Firstly, on page 77,

Of particular importance will be the case when $U$ is an open subset of $\mathbb R^n$ and $f:U\to \mathbb R$ is smooth. For each $P\in U$, we have the linear map $df_P:\mathbb R^n\to\mathbb R$ (an element therefore of the dual space to $\mathbb R^n$). These then yield a smooth map $df:U\to$ Hom$(\mathbb R^n, \mathbb R)$, where Hom$(\mathbb R^n, \mathbb R)$ denotes the dual vector space, consisting of homogeneous linear forms on $\mathbb R^n$, where the dual space may also be identified with $\mathbb R^n$.

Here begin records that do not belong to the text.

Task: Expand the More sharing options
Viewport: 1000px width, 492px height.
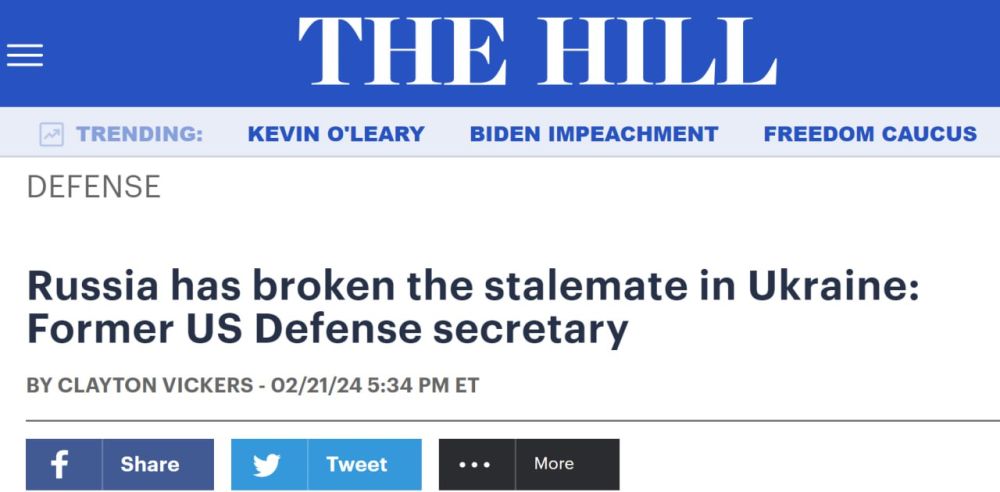Action: click(x=554, y=464)

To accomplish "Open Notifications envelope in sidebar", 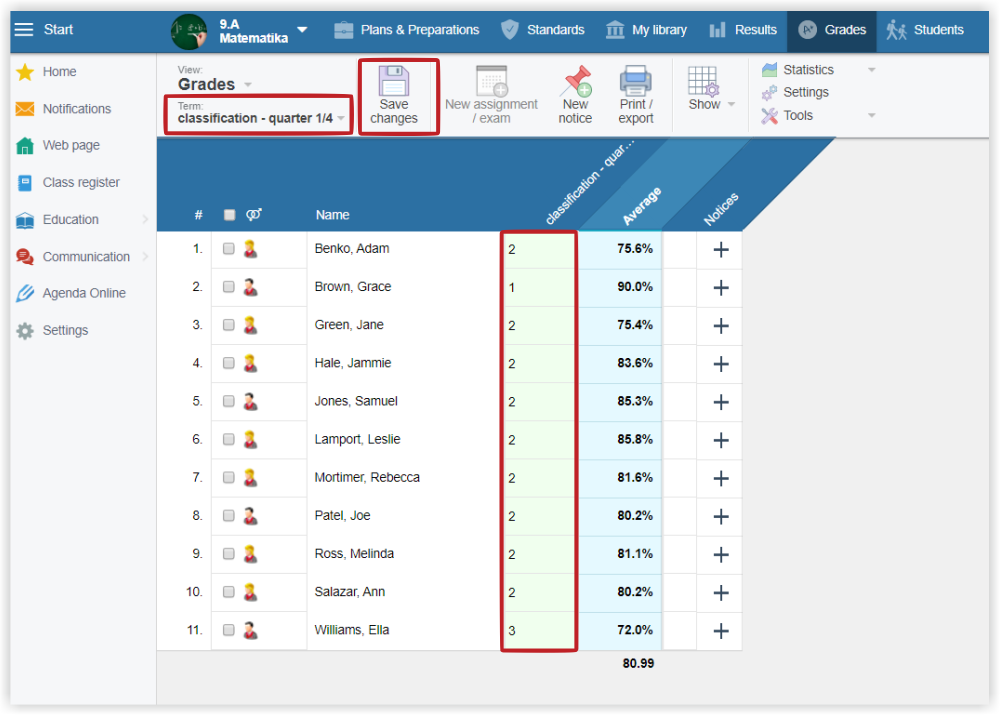I will click(25, 109).
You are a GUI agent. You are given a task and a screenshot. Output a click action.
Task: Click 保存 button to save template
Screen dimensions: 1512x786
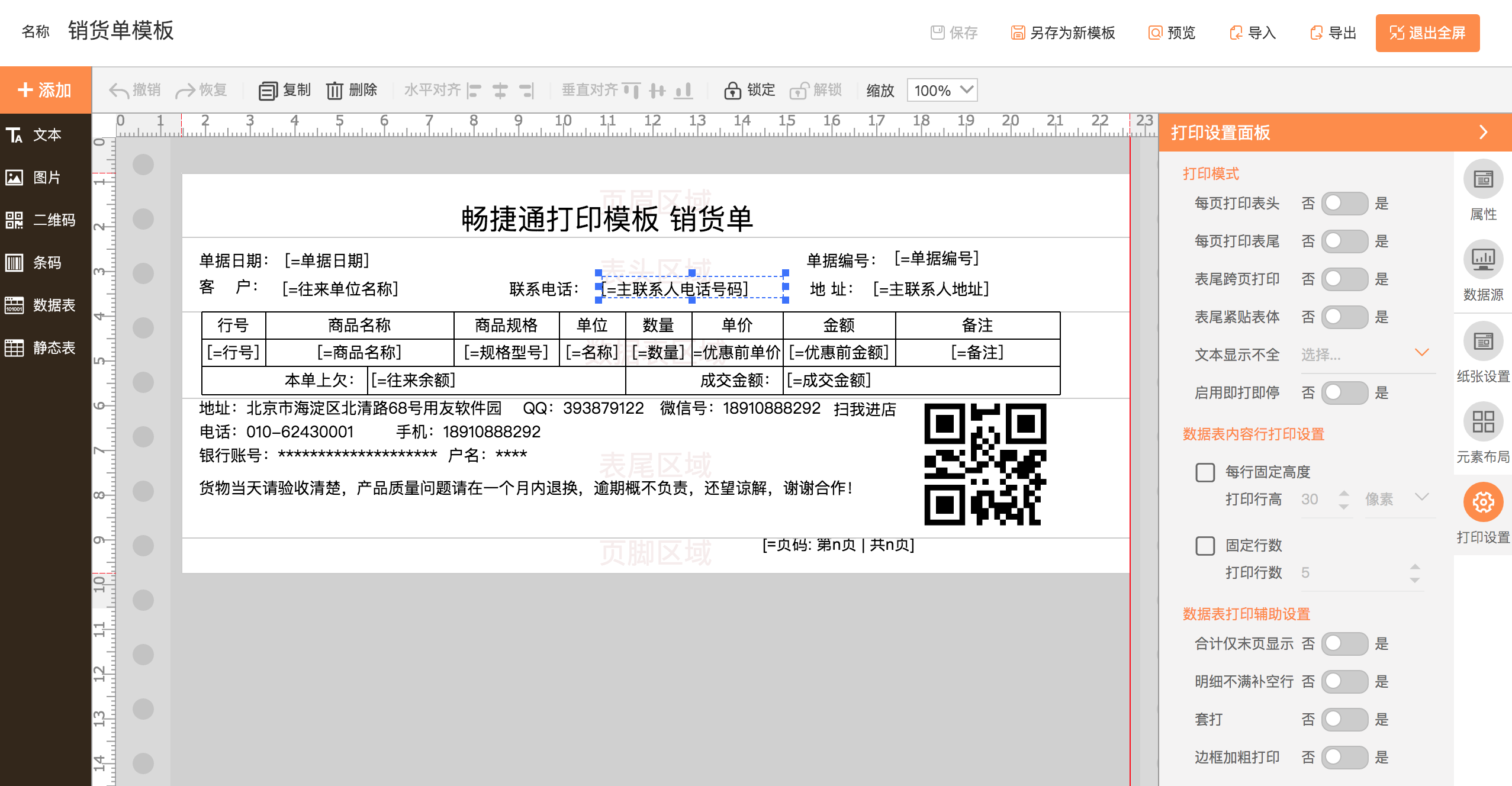coord(957,31)

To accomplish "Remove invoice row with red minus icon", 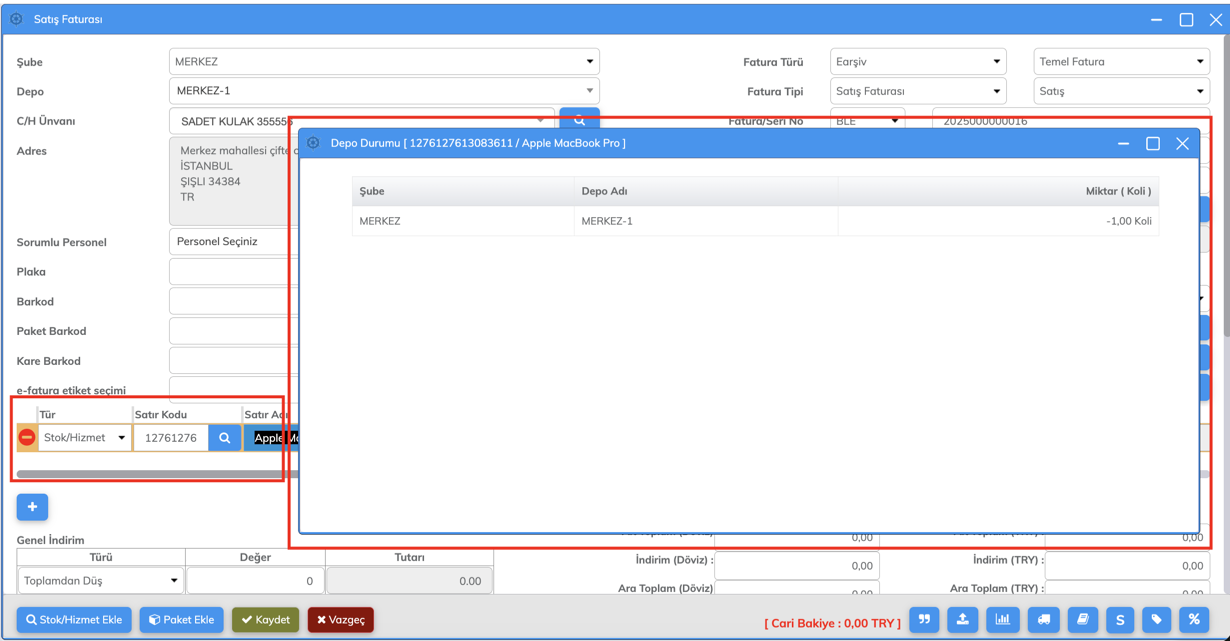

I cannot understand what it is saying. I have tried looking up dual space but it's all Greek to me. Also why is this statement true? I understand that if $f:U\to \mathbb R$ is smooth, then we can differentiate it, but why is the resulting $df_P$ necessarily linear and why is $df$ homogeneous? (In my understanding, homogeneous means $f(ax)=a^nf(x)$, for some $n$ right?)

Secondly, on the same page,

$f(x+iy)=u(x,y)+iv(x,y)$ is an analytic function of $z=x+iy$ if and only if the Cauchy-Riemann equations are satisfied.

I remember being told once that there are exceptions, in that all analytic $f$'s satisfy CR but satisfying CR is not sufficient to claim that $f$ is analytic. Is my memory faulty? When does it fail? If I am not mistaken, why can we assume this to be true? Are the example that fail very exotic hence ignorable?

Thank you for your time.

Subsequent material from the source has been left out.